Data items
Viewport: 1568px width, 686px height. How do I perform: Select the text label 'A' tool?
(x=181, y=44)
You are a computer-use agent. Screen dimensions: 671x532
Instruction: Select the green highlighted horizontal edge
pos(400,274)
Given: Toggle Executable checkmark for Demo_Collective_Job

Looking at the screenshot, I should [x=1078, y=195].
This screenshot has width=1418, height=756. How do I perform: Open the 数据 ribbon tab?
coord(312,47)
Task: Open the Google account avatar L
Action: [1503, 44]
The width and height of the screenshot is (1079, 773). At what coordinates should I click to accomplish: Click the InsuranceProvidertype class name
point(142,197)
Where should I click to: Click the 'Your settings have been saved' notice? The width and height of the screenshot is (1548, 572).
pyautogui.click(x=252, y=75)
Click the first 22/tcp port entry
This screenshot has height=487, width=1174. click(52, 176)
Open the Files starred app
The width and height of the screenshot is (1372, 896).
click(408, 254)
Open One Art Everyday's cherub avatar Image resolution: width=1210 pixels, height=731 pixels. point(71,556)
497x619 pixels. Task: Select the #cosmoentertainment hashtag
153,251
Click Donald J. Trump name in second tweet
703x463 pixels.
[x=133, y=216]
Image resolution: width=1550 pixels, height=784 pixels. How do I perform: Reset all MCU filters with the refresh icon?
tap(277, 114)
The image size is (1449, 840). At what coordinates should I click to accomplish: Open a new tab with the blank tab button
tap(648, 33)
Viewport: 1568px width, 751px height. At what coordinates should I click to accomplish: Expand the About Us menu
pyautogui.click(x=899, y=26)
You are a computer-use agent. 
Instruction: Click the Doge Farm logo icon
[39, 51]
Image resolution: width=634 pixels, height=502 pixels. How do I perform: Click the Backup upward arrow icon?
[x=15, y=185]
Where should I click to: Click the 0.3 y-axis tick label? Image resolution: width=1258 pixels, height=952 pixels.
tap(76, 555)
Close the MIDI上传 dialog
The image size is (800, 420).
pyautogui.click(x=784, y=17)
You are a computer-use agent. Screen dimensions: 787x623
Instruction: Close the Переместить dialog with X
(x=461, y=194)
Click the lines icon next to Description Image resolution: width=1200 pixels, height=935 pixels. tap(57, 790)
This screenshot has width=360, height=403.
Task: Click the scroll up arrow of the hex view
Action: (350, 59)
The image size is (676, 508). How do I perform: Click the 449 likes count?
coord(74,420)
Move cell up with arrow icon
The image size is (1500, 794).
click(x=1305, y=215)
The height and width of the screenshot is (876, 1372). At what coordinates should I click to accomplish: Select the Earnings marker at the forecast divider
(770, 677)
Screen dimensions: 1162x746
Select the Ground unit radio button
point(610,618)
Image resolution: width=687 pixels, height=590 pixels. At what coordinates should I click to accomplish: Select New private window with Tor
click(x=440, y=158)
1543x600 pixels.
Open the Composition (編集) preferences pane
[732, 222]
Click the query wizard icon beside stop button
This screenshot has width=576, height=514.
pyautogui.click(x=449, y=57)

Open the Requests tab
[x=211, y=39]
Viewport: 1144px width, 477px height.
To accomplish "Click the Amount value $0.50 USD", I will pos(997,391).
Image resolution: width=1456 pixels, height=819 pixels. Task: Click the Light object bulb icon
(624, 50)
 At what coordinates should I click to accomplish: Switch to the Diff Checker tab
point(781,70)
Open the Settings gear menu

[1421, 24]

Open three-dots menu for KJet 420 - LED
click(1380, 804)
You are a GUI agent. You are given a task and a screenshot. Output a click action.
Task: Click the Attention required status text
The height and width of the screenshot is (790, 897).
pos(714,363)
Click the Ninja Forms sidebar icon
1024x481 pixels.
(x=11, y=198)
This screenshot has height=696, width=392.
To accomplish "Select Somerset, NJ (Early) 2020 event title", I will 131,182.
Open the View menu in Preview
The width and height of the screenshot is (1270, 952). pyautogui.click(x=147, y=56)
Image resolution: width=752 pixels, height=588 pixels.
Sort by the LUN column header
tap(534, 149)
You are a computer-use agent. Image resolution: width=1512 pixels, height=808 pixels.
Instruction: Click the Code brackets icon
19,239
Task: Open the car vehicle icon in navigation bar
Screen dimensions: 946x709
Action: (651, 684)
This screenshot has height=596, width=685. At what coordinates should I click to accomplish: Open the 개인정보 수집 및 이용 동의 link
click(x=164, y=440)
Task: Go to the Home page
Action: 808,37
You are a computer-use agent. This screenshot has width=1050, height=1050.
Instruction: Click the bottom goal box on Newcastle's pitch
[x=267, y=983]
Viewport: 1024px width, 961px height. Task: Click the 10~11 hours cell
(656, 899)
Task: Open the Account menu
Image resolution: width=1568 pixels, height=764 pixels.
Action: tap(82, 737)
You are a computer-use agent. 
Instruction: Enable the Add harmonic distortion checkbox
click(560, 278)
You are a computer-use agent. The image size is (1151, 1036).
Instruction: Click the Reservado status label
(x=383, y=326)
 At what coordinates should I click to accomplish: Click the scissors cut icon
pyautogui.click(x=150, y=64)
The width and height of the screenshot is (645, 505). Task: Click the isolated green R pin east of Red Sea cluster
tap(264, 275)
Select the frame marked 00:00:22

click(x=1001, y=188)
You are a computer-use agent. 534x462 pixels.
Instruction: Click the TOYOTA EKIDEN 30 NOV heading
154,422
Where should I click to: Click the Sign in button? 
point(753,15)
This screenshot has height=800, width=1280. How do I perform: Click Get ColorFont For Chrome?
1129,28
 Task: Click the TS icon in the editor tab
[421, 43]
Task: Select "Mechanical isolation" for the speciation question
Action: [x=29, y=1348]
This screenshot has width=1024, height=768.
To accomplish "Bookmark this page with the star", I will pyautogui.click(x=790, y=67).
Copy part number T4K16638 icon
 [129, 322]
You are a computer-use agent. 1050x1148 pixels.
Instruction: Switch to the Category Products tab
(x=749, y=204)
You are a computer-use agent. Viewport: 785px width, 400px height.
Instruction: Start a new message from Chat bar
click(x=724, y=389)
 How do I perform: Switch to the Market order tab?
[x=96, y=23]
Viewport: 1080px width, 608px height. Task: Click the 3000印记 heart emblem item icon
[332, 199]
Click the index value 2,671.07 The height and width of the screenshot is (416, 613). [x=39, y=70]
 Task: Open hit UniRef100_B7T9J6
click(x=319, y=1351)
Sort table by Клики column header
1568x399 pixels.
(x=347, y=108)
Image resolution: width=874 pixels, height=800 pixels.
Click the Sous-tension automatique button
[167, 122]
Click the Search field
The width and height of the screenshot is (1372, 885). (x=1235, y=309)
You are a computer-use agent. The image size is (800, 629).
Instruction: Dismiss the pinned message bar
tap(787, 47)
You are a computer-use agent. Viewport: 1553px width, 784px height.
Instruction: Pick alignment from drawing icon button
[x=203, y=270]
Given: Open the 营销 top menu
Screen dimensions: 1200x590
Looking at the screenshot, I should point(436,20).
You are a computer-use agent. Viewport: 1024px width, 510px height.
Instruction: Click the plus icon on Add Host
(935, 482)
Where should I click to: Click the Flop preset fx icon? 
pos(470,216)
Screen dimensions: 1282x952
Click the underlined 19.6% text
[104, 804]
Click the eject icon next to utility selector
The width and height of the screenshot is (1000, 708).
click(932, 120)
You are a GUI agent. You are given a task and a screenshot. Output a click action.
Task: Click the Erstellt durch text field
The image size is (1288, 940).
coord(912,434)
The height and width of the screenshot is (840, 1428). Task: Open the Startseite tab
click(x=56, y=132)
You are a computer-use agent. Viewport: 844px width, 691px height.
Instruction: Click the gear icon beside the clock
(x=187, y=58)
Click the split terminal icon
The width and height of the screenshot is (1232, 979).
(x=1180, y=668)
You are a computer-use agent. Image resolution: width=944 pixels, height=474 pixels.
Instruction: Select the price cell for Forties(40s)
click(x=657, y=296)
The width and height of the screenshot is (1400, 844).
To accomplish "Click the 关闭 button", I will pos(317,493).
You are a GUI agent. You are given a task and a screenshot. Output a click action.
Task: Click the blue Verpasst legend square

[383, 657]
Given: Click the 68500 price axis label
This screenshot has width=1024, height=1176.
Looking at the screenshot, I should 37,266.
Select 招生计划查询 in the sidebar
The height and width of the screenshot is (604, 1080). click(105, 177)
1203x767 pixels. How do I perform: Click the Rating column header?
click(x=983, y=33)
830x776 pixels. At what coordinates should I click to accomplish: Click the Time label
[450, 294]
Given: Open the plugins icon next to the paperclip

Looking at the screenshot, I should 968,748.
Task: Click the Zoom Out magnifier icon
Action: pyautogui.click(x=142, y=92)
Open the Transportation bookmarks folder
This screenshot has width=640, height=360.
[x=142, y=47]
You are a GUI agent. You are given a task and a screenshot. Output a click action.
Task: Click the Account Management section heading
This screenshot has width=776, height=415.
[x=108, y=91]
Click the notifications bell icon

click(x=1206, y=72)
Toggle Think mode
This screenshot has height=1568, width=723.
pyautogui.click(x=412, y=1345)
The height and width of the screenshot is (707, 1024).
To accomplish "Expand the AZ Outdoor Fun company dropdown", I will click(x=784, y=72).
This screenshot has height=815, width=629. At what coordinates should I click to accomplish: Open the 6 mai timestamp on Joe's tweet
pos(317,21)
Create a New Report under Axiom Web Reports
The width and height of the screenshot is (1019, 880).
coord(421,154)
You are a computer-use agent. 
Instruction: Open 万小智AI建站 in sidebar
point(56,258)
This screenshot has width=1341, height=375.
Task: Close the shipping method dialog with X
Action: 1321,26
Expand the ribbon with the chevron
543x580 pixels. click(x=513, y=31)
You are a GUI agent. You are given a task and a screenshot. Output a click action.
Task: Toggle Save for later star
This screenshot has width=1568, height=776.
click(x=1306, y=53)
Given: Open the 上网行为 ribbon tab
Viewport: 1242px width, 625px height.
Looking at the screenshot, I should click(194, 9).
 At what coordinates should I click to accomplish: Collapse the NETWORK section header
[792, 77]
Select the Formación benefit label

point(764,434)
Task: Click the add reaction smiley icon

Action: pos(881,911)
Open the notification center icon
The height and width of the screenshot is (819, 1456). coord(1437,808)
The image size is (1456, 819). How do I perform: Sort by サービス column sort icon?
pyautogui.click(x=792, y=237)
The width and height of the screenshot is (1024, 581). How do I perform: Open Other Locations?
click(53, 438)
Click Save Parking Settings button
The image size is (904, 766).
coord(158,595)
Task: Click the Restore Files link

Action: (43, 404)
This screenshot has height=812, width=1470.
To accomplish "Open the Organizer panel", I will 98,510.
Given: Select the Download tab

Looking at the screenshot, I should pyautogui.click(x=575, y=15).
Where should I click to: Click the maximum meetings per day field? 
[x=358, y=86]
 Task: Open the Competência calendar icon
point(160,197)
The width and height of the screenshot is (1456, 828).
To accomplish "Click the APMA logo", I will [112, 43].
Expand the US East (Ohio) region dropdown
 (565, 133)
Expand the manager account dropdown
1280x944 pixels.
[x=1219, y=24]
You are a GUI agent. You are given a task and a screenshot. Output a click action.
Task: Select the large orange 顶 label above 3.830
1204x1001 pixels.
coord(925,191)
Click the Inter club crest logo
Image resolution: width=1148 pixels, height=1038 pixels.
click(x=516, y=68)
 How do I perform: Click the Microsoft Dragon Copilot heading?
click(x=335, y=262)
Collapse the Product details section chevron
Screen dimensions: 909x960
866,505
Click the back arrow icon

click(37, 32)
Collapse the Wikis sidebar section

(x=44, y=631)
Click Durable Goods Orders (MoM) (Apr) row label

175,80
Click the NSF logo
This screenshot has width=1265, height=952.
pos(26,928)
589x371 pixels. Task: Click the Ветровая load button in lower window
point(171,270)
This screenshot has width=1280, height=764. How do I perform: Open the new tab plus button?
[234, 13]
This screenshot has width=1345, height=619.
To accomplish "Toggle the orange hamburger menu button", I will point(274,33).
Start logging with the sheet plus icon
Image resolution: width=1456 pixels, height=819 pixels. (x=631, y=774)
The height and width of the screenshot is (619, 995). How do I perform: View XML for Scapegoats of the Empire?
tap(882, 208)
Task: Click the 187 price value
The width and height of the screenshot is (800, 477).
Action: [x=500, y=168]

To do: Please format the records, starting at the first line and ending at the line that contains "pos(400,274)", as a Markdown table with the columns Row and Record line, leaving out any blank lines.

Complete answer:
| Row | Record line |
|---|---|
| 1 | Viewport: 1568px width, 686px height. How do I perform: Select the text label 'A' tool? |
| 2 | (x=181, y=44) |
| 3 | You are a computer-use agent. Screen dimensions: 671x532 |
| 4 | Instruction: Select the green highlighted horizontal edge |
| 5 | pos(400,274) |